WHAT TO PRODUCE:
Report every line of the data that includes "computer".
-------- MATERIAL FOR THE TASK
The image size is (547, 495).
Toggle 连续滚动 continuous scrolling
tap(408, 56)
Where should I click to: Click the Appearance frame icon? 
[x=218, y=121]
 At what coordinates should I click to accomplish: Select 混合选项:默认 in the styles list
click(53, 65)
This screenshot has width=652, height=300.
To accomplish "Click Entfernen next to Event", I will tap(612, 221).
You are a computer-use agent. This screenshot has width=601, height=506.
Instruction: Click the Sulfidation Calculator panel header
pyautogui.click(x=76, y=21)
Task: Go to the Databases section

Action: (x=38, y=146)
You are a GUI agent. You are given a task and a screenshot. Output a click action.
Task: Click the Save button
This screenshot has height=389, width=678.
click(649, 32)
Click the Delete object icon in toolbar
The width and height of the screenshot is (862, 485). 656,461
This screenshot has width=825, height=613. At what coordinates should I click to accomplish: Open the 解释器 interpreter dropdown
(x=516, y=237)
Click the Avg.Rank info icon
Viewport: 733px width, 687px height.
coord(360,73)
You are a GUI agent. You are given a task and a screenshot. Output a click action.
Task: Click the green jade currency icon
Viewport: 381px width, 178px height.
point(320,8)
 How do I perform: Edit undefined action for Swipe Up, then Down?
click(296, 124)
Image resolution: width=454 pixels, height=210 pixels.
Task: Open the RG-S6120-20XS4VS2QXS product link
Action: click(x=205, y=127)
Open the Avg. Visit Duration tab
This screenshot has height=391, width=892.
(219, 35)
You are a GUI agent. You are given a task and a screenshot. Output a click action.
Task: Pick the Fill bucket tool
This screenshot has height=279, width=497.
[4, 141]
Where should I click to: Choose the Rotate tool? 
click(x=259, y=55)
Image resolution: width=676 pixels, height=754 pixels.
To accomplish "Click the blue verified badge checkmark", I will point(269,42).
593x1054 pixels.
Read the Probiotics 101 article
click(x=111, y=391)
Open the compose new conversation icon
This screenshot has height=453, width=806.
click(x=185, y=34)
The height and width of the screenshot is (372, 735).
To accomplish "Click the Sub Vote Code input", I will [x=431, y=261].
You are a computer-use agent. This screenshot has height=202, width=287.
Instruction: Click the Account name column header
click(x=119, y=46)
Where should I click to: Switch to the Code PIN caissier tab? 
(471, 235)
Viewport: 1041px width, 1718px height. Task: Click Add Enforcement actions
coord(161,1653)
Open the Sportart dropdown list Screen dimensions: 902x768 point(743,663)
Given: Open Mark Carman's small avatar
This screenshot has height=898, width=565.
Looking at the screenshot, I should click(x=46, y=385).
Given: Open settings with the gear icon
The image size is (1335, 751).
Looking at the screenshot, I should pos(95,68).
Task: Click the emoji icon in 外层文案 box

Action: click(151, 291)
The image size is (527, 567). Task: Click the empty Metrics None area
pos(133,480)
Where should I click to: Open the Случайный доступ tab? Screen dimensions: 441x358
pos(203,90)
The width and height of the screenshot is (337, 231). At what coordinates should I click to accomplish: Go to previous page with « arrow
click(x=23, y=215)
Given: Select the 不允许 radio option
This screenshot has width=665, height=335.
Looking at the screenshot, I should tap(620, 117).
----------------
COMPLETED TASK:
You are a computer-use agent. This screenshot has width=601, height=506.
You are a computer-use agent. This screenshot has height=202, width=287.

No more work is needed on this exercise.